— PROMPT —
Within these records, how many lines hold "under"? Give the number alone.

— EXTRACTED MATERIAL —
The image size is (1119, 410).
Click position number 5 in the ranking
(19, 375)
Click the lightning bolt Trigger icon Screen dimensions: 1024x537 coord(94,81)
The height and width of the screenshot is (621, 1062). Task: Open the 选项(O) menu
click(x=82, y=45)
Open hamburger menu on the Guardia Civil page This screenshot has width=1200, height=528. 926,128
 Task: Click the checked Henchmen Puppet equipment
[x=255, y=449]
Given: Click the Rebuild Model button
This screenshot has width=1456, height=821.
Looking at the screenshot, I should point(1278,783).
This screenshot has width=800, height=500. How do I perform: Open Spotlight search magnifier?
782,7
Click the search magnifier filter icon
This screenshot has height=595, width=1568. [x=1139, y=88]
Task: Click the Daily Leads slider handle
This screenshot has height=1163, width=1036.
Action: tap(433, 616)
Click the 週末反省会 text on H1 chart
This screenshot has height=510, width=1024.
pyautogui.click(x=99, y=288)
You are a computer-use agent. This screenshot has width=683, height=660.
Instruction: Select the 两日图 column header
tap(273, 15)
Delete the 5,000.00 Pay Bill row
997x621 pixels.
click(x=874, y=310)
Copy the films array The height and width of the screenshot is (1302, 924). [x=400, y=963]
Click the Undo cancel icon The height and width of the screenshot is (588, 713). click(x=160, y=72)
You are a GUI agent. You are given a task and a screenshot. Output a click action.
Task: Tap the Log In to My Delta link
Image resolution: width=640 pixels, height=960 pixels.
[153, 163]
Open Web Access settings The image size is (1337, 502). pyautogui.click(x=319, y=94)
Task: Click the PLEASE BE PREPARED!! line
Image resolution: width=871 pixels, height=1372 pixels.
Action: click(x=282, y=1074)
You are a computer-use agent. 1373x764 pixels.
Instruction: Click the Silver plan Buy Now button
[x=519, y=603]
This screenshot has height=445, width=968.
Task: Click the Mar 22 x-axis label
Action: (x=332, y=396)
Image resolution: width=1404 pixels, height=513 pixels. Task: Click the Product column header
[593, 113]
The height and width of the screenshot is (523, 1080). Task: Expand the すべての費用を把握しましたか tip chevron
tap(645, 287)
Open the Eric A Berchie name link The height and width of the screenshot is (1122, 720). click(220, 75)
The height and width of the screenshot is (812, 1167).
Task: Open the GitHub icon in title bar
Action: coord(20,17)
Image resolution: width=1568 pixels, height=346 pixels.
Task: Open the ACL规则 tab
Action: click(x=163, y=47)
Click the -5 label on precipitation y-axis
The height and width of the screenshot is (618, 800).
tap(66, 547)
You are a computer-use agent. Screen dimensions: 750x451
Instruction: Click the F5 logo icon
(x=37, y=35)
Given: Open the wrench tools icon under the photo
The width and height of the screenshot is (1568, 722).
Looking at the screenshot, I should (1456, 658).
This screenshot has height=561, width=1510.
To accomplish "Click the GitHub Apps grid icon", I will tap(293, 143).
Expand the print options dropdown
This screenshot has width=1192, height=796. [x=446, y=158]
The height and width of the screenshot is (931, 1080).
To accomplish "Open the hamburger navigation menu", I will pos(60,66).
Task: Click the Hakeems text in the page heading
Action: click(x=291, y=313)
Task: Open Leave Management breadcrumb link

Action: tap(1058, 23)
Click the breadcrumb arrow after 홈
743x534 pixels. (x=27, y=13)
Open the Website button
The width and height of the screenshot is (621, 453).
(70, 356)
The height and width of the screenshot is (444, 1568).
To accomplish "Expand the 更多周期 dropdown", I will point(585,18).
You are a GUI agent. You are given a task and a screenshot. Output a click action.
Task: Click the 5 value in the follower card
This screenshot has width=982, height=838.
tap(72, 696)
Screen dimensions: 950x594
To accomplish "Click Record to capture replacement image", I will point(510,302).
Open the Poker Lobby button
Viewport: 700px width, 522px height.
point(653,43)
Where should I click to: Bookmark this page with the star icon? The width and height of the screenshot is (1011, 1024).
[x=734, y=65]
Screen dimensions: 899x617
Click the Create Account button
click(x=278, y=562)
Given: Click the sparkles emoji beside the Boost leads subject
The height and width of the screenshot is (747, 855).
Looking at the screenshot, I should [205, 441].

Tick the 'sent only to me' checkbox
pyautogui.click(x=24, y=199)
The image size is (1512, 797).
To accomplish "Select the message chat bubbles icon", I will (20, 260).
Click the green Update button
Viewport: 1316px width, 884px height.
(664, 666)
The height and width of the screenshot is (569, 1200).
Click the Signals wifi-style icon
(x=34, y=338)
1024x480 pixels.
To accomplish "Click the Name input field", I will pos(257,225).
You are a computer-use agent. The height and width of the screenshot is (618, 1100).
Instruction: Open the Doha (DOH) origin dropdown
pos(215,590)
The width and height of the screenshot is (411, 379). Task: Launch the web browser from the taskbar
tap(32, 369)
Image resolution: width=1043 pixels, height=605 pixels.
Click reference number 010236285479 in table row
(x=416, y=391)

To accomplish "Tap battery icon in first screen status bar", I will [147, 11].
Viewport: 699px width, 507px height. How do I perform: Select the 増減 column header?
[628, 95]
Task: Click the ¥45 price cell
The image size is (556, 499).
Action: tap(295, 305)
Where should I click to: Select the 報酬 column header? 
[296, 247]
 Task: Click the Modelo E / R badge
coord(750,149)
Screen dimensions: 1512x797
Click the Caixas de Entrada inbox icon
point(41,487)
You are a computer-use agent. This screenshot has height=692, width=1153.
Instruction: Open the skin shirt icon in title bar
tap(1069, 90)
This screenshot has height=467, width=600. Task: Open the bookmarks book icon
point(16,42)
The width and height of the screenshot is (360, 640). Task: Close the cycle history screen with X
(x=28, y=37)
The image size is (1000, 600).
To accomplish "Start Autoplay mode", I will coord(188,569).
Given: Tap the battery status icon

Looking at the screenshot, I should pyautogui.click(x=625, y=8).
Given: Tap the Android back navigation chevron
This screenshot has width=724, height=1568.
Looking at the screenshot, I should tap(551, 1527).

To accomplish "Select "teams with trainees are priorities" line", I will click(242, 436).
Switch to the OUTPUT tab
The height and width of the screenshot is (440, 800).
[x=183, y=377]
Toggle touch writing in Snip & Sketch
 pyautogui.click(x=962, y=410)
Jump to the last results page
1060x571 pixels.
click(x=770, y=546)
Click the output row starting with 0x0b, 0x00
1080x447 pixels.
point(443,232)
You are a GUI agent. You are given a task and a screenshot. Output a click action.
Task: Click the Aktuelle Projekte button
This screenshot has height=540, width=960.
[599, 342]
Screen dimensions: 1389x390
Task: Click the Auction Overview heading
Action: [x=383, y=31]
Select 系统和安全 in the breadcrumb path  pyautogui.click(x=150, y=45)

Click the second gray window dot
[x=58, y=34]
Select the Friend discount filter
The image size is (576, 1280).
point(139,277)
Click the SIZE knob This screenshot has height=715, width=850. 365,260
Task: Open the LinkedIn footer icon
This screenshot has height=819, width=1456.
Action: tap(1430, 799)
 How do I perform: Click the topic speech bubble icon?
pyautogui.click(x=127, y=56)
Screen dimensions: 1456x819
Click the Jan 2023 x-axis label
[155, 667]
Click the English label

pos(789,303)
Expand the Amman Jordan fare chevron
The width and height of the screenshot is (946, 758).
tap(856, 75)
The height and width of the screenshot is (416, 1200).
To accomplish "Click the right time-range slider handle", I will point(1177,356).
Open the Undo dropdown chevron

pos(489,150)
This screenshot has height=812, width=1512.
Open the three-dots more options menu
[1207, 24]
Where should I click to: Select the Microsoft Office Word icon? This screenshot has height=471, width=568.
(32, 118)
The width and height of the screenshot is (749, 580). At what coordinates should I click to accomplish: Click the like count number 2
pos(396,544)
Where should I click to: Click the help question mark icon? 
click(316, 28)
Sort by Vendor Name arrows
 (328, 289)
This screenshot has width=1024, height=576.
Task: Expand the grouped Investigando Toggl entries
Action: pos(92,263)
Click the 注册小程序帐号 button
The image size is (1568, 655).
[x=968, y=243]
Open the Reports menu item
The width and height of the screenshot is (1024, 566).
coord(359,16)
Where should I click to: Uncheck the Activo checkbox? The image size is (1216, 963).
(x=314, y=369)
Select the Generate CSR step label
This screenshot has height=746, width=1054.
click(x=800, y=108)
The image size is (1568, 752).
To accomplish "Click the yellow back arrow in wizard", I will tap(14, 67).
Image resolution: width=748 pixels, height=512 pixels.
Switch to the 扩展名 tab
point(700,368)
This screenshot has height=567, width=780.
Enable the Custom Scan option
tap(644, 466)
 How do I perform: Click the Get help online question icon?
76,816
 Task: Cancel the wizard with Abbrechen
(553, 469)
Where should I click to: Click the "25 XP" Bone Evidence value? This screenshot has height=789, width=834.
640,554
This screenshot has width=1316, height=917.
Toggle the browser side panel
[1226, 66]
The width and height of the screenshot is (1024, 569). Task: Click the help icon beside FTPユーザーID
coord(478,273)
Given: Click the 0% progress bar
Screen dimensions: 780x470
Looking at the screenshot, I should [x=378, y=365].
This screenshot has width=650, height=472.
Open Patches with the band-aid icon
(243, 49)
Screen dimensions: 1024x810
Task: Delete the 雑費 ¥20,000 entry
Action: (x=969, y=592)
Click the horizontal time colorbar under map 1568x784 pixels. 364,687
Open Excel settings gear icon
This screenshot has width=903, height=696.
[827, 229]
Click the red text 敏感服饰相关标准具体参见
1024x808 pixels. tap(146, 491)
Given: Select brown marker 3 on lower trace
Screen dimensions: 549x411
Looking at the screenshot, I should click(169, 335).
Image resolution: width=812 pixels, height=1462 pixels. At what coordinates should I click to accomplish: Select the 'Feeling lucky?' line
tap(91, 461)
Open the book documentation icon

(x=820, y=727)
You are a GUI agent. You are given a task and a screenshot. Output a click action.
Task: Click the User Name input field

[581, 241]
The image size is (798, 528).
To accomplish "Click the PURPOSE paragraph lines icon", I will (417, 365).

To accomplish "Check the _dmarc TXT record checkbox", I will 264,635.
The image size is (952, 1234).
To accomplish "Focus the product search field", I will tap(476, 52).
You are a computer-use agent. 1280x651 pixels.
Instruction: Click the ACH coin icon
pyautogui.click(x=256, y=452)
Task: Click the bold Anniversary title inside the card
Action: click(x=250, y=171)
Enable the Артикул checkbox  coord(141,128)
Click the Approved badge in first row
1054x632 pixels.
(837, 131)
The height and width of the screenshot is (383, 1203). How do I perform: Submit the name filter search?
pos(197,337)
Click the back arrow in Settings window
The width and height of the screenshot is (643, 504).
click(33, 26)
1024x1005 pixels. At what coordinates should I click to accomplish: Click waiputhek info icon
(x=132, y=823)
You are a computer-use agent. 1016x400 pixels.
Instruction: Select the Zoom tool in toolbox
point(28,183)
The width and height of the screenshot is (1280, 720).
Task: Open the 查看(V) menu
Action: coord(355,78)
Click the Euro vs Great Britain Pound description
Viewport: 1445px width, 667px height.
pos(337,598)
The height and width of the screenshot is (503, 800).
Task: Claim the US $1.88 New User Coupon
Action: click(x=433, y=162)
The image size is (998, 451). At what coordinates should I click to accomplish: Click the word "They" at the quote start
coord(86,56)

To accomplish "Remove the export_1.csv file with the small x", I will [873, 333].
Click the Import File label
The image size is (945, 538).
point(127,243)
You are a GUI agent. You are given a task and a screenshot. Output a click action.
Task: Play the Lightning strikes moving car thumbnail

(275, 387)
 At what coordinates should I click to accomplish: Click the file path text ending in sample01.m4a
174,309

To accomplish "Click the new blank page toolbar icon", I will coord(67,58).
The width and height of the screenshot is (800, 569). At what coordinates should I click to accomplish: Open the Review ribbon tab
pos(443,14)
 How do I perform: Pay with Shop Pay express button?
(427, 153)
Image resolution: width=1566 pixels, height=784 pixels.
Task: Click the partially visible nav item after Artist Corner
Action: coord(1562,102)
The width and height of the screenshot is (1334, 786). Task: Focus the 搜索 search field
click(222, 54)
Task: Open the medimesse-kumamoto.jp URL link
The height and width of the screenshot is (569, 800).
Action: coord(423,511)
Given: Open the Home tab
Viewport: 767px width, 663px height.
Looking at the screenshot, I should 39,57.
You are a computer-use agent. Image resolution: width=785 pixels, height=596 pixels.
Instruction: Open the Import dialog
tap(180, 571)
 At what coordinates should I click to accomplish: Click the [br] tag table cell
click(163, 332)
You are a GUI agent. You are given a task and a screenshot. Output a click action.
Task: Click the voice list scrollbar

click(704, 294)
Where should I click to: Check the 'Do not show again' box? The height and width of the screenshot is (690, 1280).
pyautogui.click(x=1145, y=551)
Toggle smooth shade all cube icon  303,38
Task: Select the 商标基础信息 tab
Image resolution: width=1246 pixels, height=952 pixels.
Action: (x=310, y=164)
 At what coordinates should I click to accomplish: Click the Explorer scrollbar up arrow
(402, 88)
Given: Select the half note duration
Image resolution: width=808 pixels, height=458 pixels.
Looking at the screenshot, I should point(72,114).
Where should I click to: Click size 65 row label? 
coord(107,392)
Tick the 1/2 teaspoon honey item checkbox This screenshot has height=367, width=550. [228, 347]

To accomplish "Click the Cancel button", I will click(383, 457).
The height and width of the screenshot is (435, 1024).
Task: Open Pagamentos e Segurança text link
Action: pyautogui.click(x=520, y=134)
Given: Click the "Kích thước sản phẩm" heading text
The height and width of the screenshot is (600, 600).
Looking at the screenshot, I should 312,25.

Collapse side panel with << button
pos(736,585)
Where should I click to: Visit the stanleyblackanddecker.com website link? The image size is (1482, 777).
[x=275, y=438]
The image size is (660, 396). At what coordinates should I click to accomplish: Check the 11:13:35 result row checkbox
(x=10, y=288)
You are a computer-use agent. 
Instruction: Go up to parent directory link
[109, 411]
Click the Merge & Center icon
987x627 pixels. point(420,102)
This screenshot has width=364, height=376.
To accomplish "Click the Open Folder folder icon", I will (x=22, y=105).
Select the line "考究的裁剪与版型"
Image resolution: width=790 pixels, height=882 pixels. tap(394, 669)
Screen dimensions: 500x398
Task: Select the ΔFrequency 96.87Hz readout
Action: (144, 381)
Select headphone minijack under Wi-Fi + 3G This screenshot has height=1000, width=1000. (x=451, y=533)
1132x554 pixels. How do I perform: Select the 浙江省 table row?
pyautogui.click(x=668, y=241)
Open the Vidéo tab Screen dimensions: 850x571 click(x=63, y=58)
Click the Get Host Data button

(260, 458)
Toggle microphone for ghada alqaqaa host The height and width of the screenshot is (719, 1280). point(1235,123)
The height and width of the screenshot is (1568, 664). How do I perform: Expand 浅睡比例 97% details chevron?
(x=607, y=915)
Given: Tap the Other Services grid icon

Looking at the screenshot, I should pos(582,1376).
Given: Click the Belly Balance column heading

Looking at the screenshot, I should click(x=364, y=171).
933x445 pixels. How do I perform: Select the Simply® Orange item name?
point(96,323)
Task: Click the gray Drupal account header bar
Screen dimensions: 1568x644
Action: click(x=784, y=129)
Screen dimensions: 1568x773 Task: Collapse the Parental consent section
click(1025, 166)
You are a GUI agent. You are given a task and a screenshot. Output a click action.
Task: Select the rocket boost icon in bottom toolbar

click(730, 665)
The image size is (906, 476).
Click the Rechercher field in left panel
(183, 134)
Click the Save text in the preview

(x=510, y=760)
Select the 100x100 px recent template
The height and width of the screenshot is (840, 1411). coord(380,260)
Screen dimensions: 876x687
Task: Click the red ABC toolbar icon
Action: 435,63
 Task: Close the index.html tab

— OUTPUT OF THE EXERCISE —
3